Hey! This problem is super cool because it asks us to figure out something about a liquid just by looking at how light changes its pattern!

1. **First, let's think about light in the air.** When light goes through two tiny slits, it makes a special pattern of bright and dark spots. The dark spots are called "minima." For the very first dark spot (the first minimum), the light waves from the two slits cancel each other out perfectly. We have a special formula for this:
`d * sin(angle) = wavelength_in_air / 2`
Here, 'd' is the distance between the two slits, 'angle' is where we see the dark spot, and 'wavelength_in_air' is how long the light wave is in the air.
So, for the air part, we have: `d * sin(35.20°) = wavelength_in_air / 2` (Let's call this our "Air Equation")

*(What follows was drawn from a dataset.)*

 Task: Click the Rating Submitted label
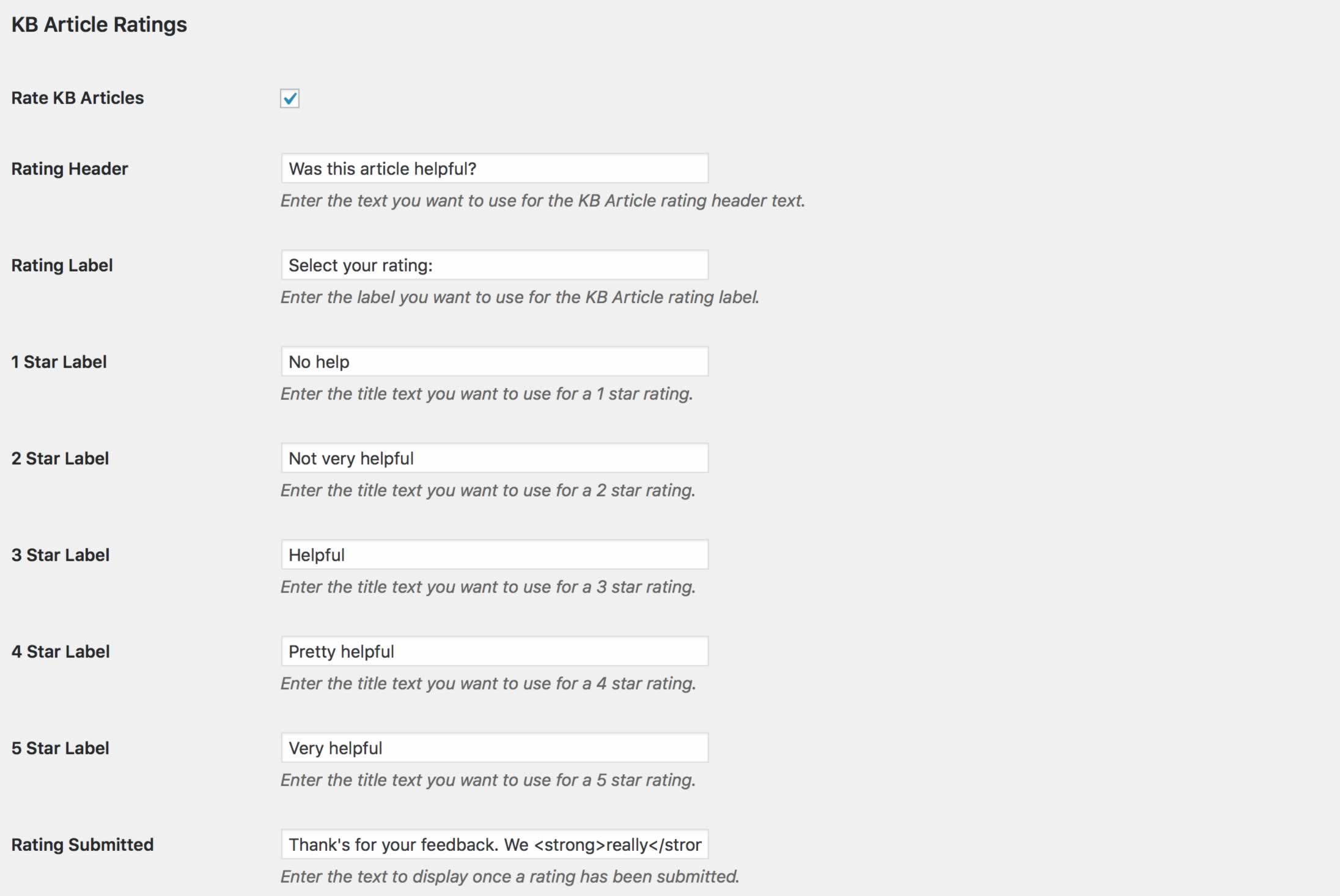(x=83, y=845)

2. **Next, let's think about light in the liquid.** When light goes from air into a liquid, it slows down, and its wavelength changes! The new wavelength in the liquid is related to the wavelength in air by a special number called the "index of refraction" (we'll call it 'n').
`wavelength_in_liquid = wavelength_in_air / n`
The rule for the first dark spot is still the same, but now we use the angle for the liquid and the wavelength in the liquid:
`d * sin(19.46°) = wavelength_in_liquid / 2`

3. **Now, let's put it all together!** We can swap out `wavelength_in_liquid` in our liquid equation with `(wavelength_in_air / n)`. So, the liquid equation becomes:
`d * sin(19.46°) = (wavelength_in_air / n) / 2`
This can be written as: `d * sin(19.46°) = wavelength_in_air / (2 * n)` (Let's call this our "Liquid Equation")

4. **Time to find 'n'!** Look closely at our "Air Equation" and "Liquid Equation."
From the "Air Equation", we know that `wavelength_in_air / 2` is equal to `d * sin(35.20°)`.
Let's use this idea in our "Liquid Equation." The "Liquid Equation" has `wavelength_in_air / (2 * n)`, which is the same as `(wavelength_in_air / 2) / n`.
So, we can replace `(wavelength_in_air / 2)` with what we found from the "Air Equation":
`d * sin(19.46°) = (d * sin(35.20°)) / n`

Wow, look! We have 'd' on both sides, so we can cancel it out! This means we don't even need to know the exact distance between the slits!
`sin(19.46°) = sin(35.20°) / n`

Now, we just need to find 'n'. We can rearrange the equation:
`n = sin(35.20°) / sin(19.46°)`

Using a calculator:
`sin(35.20°) ≈ 0.57636`
`sin(19.46°) ≈ 0.33310`

`n = 0.57636 / 0.33310 ≈ 1.7302`

So, the index of refraction of the liquid is about **1.730**. Ta-da!